PTP-NP, a new member of the receptor protein tyrosine phosphatase family, implicated in development of nervous system and pancreatic endocrine cells.

The regulation of protein tyrosine phosphorylation is an important mechanism for developmental control. We describe here a new member of the protein tyrosine phosphatase (PTP) family, called PTP-NP (for neural and pancreatic). The cDNA sequence indicates a receptor-type transmembrane molecule. At early organogenesis, in situ hybridization with a probe for the PTP-NP extracellular region detects expression confined to the region of the developing pancreas, an organ of medical importance, but poorly understood with regard to molecular mechanisms of developmental control. This localized expression appears early, even before morphological differentiation of the pancreas, and is found in presumptive precursors of the endocrine cells by the earliest times that they can be distinguished. In neural development, an alternate RNA with a different or missing extracellular region is expressed transiently at early stages of neurogenesis and the full-length PTP-NP RNA appears later.

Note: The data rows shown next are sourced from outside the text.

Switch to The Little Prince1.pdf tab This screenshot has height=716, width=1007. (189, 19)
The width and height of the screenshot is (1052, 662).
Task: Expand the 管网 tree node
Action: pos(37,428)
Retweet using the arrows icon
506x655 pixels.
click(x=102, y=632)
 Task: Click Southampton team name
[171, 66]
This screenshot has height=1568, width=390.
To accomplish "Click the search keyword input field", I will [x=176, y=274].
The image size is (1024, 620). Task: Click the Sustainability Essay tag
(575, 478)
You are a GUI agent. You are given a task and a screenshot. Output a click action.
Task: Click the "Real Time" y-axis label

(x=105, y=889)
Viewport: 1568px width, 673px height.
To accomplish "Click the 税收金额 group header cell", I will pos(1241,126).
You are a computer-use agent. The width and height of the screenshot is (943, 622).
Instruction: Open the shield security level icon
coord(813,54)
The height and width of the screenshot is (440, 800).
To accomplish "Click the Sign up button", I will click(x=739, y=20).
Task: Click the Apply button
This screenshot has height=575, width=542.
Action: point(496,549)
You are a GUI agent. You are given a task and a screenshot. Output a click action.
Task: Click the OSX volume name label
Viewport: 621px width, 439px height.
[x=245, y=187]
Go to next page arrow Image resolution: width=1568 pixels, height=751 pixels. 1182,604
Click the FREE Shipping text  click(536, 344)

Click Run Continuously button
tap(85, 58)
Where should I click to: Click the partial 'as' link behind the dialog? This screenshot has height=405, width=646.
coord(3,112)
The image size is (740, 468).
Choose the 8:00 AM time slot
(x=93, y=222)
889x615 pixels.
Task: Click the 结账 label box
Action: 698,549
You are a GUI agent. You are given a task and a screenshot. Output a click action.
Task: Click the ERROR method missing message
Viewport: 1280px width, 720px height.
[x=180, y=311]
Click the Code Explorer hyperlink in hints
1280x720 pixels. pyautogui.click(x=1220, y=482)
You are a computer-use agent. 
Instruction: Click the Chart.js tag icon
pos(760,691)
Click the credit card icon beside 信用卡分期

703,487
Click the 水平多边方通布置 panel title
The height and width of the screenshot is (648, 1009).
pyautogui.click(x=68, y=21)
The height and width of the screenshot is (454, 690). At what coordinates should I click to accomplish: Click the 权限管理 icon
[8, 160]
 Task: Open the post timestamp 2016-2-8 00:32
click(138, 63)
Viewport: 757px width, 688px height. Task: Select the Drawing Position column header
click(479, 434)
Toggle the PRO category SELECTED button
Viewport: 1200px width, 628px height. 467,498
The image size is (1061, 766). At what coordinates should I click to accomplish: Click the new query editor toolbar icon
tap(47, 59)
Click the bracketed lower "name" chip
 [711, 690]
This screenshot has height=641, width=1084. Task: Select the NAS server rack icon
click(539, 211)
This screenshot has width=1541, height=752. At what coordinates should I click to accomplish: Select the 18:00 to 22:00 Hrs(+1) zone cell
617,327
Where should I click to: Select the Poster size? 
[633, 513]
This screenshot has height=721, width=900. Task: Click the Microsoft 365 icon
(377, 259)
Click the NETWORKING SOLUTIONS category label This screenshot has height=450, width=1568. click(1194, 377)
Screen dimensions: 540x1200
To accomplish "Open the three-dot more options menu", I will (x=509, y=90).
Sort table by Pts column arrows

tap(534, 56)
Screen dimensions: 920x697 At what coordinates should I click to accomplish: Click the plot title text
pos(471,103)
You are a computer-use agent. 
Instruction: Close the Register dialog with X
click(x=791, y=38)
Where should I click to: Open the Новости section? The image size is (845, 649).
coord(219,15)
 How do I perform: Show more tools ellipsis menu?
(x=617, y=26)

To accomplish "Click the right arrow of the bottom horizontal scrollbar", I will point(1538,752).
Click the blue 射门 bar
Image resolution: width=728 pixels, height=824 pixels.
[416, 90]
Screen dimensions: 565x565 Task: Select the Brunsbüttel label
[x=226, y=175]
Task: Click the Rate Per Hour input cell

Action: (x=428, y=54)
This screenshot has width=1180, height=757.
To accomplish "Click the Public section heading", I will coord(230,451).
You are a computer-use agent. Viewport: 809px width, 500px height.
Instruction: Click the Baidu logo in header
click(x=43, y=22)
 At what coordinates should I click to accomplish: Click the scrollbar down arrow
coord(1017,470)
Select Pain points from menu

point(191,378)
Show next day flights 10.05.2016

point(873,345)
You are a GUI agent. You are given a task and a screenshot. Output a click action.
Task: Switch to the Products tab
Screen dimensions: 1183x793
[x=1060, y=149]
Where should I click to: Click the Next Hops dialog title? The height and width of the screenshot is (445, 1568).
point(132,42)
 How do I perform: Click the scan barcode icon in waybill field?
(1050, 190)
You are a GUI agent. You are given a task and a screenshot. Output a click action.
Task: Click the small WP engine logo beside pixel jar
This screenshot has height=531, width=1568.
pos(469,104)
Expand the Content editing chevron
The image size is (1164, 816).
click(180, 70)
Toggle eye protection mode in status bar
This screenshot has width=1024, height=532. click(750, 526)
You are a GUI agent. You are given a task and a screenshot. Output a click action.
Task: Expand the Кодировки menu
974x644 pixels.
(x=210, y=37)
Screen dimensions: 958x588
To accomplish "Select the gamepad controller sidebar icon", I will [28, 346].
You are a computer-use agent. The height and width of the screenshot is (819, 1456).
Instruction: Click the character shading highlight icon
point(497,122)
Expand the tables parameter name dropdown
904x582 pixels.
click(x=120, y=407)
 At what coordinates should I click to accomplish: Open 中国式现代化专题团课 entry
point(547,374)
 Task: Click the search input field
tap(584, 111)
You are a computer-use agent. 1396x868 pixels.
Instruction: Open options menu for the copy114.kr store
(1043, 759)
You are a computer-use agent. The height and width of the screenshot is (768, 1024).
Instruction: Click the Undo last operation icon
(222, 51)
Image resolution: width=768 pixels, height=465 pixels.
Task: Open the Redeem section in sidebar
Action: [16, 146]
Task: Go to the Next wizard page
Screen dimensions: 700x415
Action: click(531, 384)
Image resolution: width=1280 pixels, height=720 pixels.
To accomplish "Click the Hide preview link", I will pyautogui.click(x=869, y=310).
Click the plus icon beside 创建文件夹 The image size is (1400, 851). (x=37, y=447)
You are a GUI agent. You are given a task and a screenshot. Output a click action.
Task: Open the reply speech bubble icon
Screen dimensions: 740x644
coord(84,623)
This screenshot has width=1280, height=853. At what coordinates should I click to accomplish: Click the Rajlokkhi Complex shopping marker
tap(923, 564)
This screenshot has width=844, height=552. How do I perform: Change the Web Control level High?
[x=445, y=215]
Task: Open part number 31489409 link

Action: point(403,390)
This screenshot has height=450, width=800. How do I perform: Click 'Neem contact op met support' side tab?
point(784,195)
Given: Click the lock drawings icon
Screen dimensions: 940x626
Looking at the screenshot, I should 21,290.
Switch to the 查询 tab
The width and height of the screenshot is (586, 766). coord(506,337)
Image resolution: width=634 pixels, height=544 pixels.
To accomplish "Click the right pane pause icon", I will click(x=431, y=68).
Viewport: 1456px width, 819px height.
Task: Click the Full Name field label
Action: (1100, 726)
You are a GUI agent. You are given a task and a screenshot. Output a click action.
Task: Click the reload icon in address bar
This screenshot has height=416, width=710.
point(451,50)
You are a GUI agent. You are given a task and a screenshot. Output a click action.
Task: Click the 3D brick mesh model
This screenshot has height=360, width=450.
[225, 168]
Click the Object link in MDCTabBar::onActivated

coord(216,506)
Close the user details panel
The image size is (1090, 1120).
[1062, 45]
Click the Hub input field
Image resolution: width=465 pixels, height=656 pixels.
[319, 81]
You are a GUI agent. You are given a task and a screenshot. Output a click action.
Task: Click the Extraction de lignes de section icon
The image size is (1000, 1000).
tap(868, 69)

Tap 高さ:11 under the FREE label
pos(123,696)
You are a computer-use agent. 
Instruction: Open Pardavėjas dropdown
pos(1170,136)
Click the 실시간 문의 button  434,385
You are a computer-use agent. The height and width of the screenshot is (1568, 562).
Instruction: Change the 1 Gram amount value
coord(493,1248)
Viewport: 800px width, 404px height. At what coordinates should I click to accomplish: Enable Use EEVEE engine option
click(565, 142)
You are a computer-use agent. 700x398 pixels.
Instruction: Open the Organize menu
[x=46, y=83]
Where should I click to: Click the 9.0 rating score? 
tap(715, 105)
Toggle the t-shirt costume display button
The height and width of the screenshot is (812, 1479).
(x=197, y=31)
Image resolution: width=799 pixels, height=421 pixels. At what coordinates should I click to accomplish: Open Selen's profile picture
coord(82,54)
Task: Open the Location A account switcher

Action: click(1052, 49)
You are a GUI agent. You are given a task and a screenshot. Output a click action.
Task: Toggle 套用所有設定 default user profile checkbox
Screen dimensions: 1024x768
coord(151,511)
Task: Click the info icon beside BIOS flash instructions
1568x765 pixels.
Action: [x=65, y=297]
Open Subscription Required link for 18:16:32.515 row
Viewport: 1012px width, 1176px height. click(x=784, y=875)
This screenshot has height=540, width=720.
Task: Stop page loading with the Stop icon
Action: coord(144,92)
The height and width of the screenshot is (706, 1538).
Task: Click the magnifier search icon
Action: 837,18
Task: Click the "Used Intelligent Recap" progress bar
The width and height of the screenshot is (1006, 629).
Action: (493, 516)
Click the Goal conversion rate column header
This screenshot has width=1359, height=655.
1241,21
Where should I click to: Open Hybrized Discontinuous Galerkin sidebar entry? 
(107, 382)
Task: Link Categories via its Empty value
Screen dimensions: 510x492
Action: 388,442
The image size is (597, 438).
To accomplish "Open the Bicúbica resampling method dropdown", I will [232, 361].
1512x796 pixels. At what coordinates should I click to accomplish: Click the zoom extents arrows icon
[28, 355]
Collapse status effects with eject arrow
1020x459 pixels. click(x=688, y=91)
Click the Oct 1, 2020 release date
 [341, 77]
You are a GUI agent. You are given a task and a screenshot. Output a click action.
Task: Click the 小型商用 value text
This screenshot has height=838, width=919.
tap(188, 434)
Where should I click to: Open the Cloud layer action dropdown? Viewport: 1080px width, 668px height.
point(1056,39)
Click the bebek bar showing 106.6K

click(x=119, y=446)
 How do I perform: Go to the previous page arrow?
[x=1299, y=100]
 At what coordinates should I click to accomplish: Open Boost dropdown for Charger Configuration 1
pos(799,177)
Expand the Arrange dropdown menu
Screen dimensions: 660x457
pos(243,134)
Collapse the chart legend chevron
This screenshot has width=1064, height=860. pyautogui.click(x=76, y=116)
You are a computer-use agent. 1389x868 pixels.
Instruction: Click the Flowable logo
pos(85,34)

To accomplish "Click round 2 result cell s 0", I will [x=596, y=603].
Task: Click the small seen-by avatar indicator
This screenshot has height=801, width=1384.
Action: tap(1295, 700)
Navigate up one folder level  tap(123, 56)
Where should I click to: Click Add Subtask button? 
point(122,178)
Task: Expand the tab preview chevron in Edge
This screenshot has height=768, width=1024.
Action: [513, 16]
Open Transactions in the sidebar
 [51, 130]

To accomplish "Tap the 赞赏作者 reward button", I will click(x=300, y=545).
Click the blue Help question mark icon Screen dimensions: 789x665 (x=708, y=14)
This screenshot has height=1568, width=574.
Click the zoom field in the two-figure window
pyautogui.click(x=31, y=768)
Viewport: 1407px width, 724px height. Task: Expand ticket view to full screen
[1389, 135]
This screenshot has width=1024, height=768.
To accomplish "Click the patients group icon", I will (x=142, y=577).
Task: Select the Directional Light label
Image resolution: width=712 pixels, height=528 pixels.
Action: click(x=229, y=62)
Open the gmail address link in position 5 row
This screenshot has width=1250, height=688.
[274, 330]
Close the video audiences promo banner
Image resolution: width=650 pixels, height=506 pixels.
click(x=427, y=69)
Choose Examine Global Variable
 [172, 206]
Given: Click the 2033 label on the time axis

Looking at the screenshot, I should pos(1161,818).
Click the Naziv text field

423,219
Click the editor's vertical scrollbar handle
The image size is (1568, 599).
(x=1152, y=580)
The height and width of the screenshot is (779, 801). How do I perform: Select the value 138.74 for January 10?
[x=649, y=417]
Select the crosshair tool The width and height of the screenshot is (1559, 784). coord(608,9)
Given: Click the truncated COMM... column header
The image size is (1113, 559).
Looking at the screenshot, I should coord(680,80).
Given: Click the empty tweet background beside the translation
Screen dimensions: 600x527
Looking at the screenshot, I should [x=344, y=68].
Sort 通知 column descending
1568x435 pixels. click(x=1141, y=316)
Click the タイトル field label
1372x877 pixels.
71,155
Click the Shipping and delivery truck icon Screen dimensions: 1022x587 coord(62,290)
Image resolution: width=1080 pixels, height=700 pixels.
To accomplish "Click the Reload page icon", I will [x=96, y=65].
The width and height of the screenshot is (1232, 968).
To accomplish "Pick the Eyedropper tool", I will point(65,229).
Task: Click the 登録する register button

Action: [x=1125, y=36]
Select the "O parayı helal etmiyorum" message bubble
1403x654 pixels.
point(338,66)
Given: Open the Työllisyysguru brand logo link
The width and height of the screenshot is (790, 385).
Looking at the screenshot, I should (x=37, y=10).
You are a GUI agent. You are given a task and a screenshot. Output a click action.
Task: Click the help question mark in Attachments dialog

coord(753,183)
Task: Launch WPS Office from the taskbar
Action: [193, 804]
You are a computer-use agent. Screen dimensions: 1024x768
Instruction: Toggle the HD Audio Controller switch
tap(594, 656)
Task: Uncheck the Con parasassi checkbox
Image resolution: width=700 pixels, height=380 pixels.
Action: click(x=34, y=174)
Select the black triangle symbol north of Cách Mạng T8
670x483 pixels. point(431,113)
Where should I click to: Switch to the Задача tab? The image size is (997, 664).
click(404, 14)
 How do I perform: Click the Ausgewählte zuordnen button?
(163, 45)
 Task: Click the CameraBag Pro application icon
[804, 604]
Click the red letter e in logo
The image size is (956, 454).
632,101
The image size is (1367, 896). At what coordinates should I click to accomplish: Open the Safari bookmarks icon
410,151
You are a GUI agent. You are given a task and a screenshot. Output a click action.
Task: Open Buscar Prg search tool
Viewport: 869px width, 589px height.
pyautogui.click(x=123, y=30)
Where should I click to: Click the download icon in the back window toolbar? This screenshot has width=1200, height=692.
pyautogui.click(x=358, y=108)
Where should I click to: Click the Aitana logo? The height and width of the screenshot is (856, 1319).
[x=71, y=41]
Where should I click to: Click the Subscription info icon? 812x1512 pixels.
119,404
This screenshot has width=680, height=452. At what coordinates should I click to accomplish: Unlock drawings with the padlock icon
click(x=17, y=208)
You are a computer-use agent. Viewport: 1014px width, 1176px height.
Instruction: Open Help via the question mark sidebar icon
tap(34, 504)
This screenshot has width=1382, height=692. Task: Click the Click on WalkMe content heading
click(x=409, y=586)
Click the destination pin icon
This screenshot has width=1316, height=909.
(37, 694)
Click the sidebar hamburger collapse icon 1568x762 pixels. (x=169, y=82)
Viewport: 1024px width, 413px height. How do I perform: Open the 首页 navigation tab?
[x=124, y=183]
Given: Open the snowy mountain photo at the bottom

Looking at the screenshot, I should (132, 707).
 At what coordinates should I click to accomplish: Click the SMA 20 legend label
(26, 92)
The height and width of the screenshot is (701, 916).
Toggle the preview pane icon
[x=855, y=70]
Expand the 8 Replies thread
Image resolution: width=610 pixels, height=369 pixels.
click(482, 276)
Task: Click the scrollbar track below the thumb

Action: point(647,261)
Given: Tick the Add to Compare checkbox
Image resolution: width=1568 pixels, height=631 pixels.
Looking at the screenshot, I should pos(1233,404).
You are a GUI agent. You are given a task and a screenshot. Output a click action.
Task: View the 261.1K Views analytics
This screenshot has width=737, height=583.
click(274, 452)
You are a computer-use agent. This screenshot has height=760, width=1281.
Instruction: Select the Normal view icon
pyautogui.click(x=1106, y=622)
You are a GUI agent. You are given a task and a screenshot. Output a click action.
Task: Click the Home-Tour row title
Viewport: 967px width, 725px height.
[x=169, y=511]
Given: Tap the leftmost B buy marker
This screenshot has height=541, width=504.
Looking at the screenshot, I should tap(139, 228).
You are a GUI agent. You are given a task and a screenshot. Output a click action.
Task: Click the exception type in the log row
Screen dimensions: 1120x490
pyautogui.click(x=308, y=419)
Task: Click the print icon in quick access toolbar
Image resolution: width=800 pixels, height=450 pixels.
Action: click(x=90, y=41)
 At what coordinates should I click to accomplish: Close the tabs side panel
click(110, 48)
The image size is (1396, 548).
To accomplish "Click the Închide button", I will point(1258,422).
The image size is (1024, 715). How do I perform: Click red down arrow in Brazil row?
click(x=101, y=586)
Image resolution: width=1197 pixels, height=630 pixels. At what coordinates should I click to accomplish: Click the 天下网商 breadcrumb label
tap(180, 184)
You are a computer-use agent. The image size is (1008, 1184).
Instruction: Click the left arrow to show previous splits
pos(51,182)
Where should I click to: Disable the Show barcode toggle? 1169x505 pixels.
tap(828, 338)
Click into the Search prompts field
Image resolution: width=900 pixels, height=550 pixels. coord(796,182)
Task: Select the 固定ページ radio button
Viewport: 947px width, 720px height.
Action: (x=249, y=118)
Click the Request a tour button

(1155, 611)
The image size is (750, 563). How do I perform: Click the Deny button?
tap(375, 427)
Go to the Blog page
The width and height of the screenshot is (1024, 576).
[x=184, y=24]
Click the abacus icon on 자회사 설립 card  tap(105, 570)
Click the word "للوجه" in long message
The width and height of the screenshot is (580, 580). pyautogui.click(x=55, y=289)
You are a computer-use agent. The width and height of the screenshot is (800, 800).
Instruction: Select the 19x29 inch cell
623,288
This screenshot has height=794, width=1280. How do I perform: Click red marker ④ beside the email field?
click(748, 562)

To search for a ligand of PTP-NP, a fusion protein probe was made with the extracellular domain fused to an alkaline phosphatase tag. This probe bound strongly to pancreatic islets, providing evidence for a ligand-receptor interaction that could be involved in endocrine cell regulation. The results show PTP-NP is an especially early marker for pancreatic development and suggest it may be a receptor that could control the development of pancreatic endocrine cells.